Pearson’s voice spoke from behind her. “The Daniel Palozza case is still in the police files. A particularly bloody cold case.”


“Yeah, well that wasn’t the end. You police maybe didn’t get justice, but the house…the house knows…” And she continued her story.



She turned to leave and found that the deep plush carpet had grown up over her feet, tendrils and branches made of carpet fiber wound up her legs, pinning her in place. And the carpet was slowly, slowly, creeping her towards the bed; the bed with its big, bloody teeth still clenched shut on Daniel’s dismembered arm. She struggled, clawing at the carpet that held her fast.


The carpet had edged her past Daniel now, and a different section of carpet had wrapped red cords around him, dragging him down, pressing him flat into the floor.


The teeth were an arm’s length away from her, smelling of raw meat. As she was drawn closer, they parted, letting out a deep, hot breath, and began to open, wider and wider.


Diana screamed. Remembering the axe in her hands, she hacked at the vines, leaving huge gouges in her legs in her haste, but slicing through them. Stumbling, she threw herself off the carpet even as it jerked her towards the teeth. She landed on her elbows, rolling away as fast as possible.


Daniel was screaming somewhere inside a carpet that was rolling him towards the teeth.
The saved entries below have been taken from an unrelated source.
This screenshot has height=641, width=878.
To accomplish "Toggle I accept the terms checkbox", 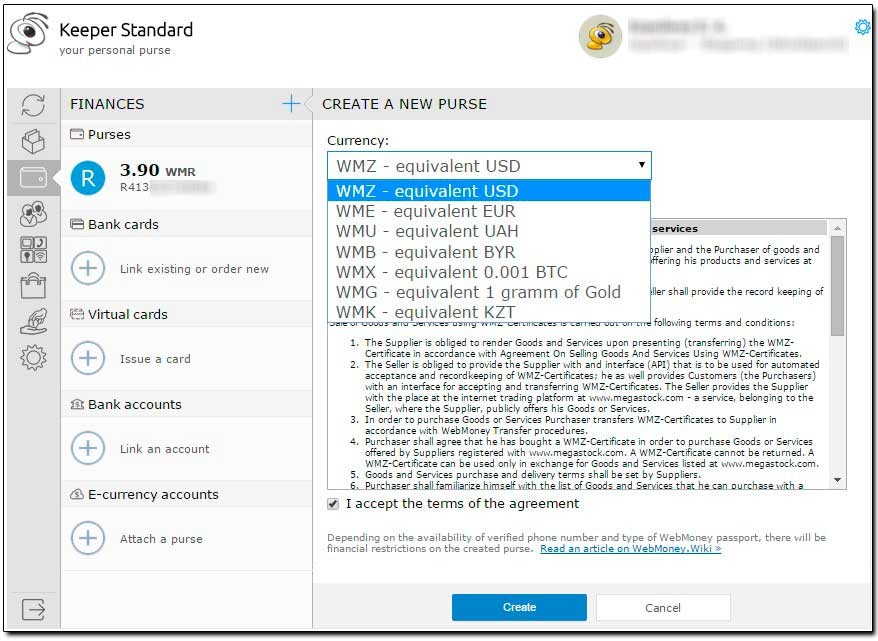I will (x=333, y=504).
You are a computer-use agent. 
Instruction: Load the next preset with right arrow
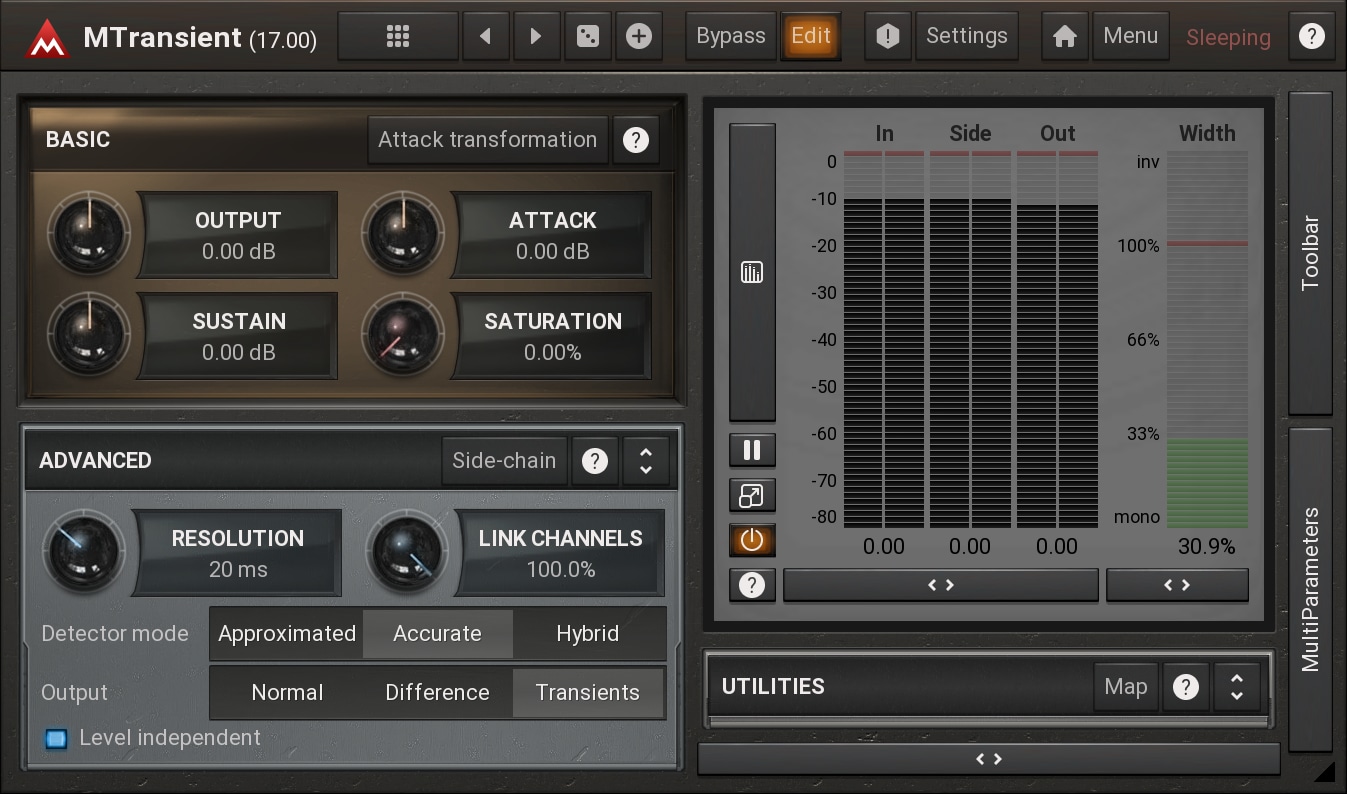(x=536, y=37)
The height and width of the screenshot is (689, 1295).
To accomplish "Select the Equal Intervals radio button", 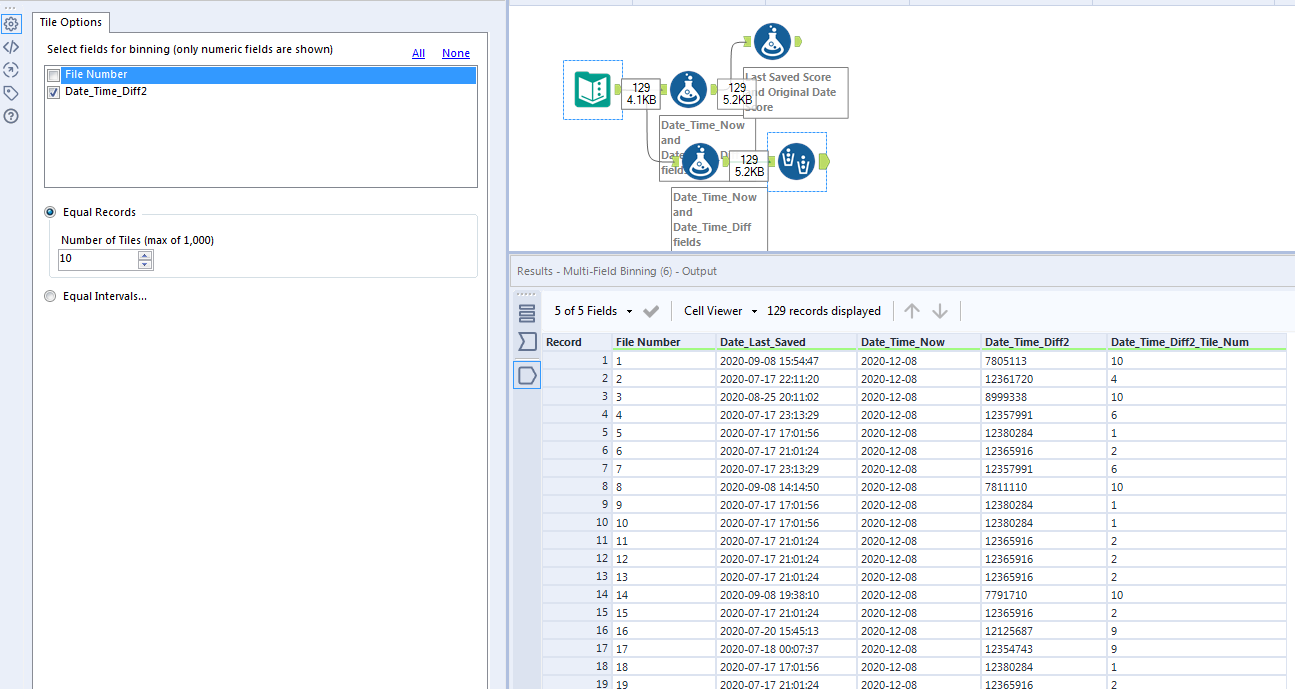I will click(50, 295).
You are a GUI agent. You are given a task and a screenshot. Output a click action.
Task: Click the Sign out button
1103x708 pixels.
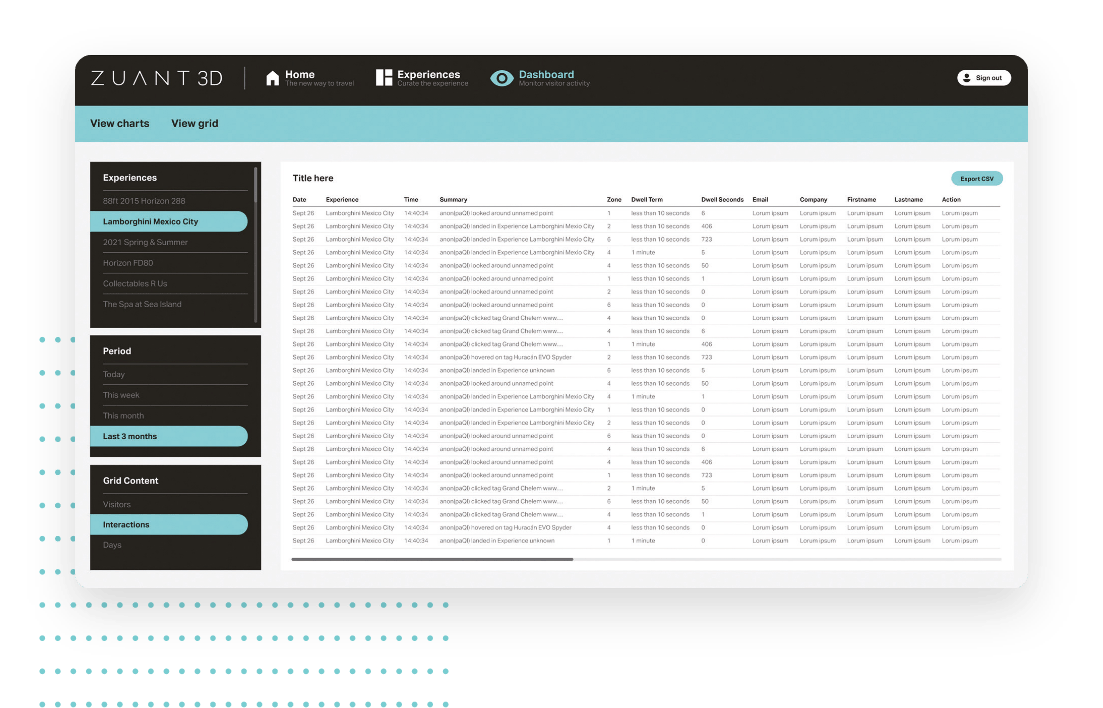tap(984, 78)
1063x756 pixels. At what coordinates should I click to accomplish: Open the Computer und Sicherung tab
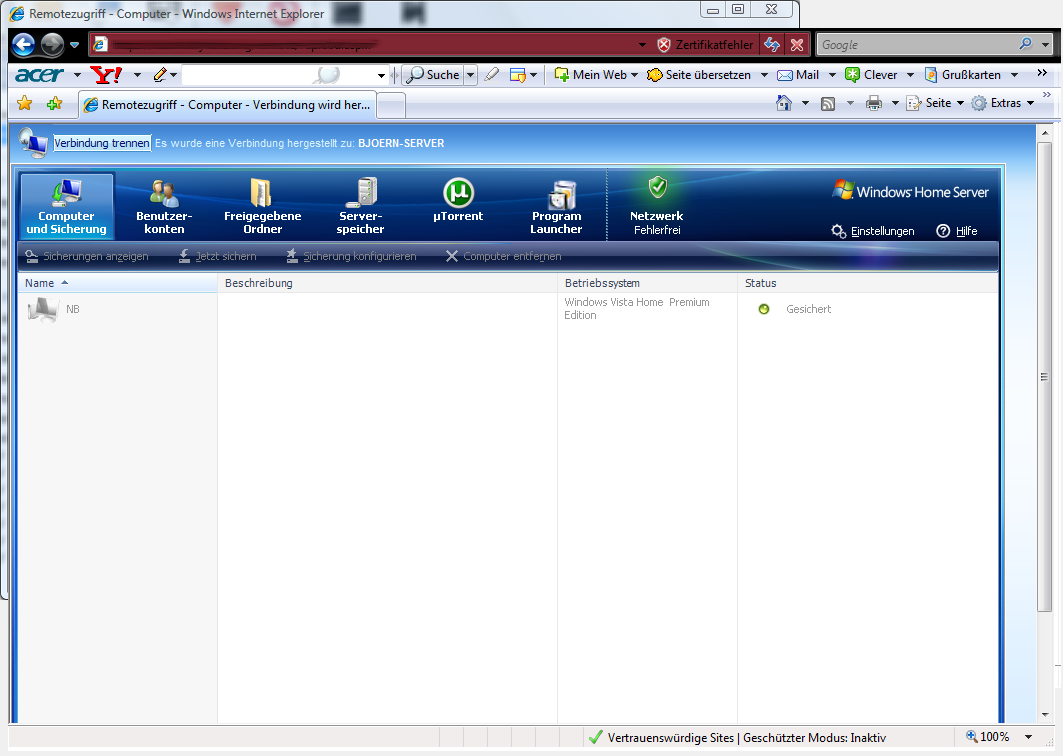click(66, 207)
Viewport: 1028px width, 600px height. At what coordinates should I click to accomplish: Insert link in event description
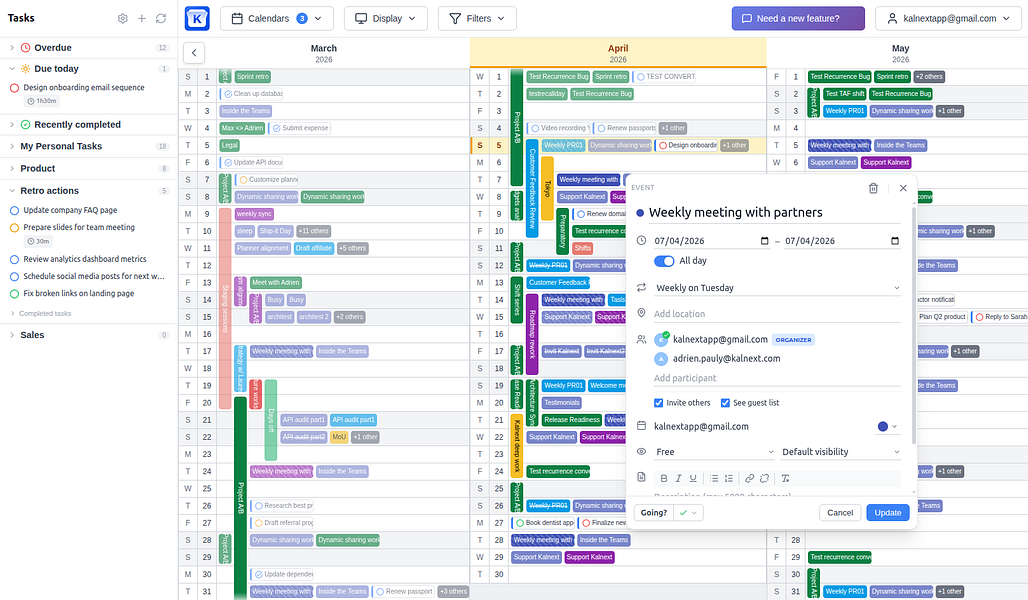[749, 478]
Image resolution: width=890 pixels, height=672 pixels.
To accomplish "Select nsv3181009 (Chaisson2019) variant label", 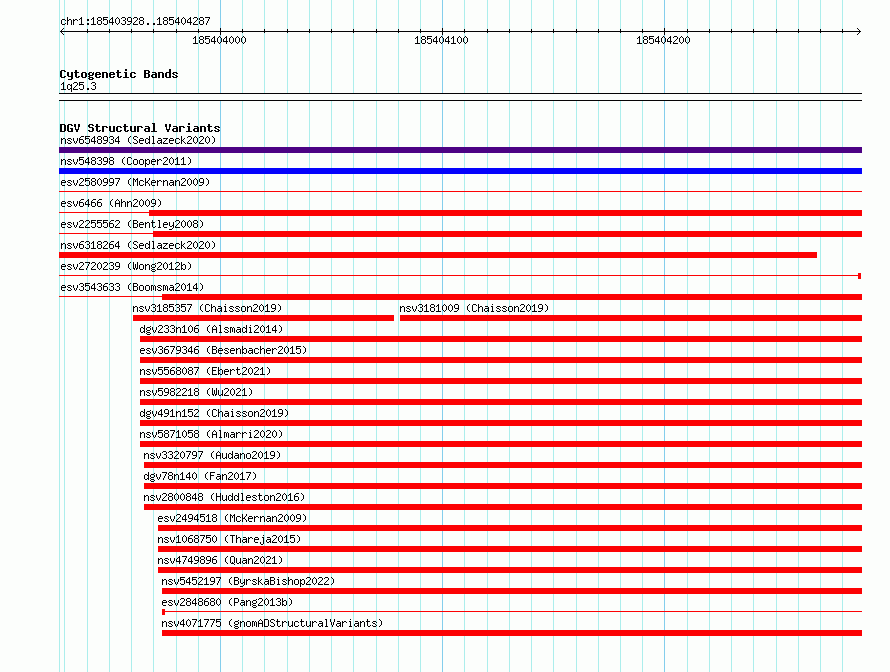I will pos(474,308).
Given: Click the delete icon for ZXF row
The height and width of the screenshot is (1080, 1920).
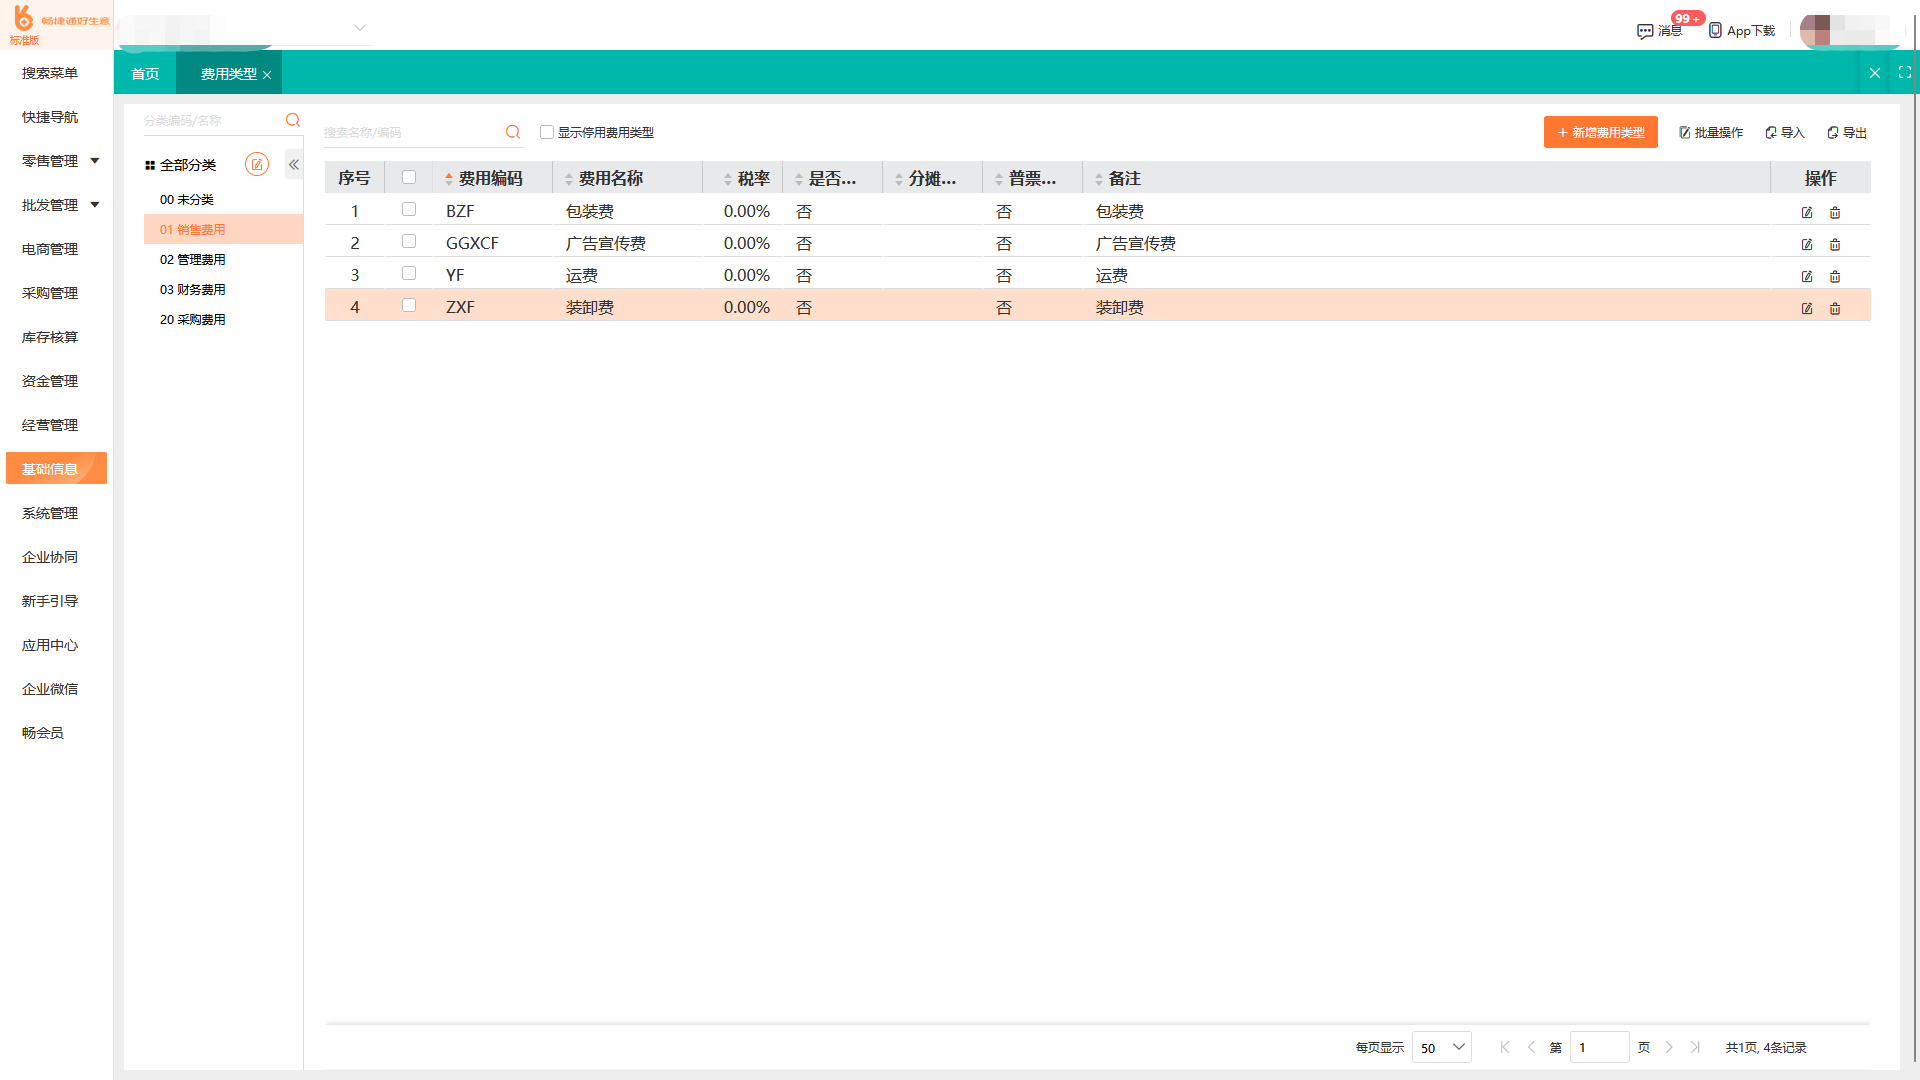Looking at the screenshot, I should pyautogui.click(x=1834, y=306).
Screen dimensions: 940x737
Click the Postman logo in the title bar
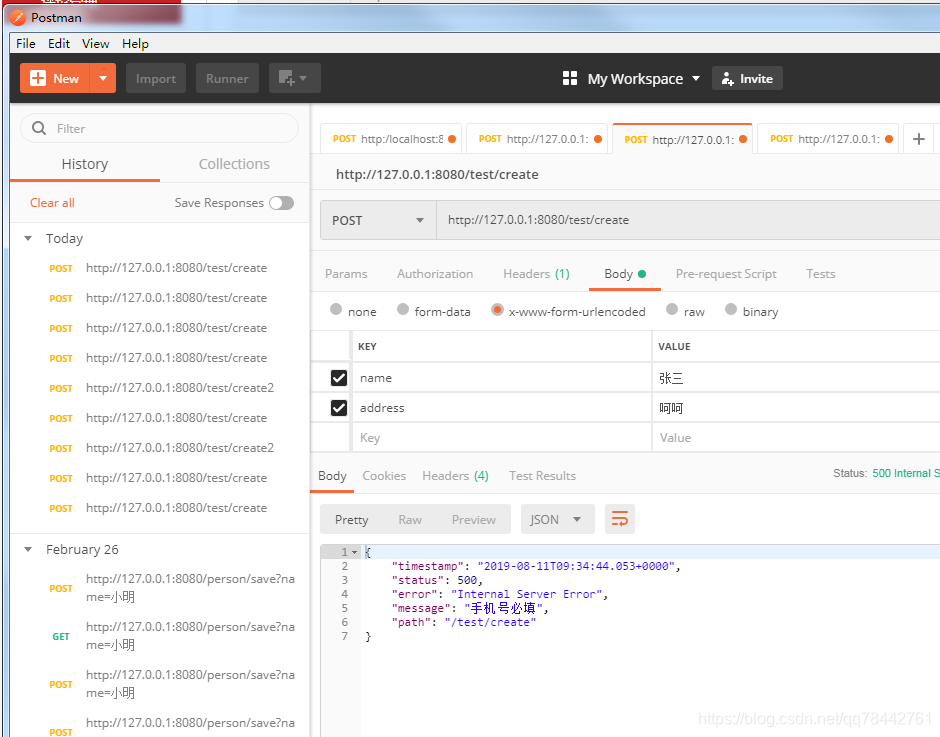coord(16,17)
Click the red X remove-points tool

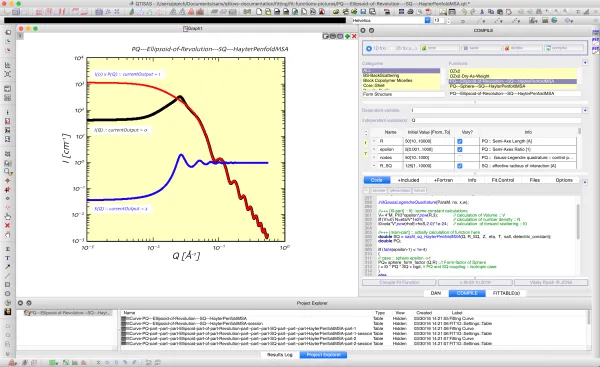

She threw herself at the door. Locked. The axe was sliding away from her, being pulled back into the thicket of carpet, and she grabbed at it, heaved, and slammed it into the door again and again.



Pearsons, still calm and quiet at her back, said, “You got out.”


“Barely.” She laughed, bitterly. “And I always knew it would get me some day.”


“That’s almost right.” Said the calm voice. “It always has had you. You thought getting away with murder was the same as freedom, but you haven’t been free. Not for decades. You could have turned yourself in. Given up the money, the clothes, the status, and then you might have gotten free. After all, what human isn’t corrupted? But you didn’t even look for an escape. You’d rather have what you want and live in debt.”


“Like you’re not human, too?” Diana half laughed. “You’re just as culpable, by that standard!”


Even as she said it she realized the voice had been changing, growing larger, shifting out of Pearson’s quiet tones. And then the voice rang out, impossibly large, completely inhuman, an alien judge pronouncing sentence: “Today you will pay your bill.”


Diana swung around.


The foyer behind her was empty. Only one set of muddy footprints, her own, had walked into the house. Then the door swung shut. The lock clicked in place. Diana began to scream.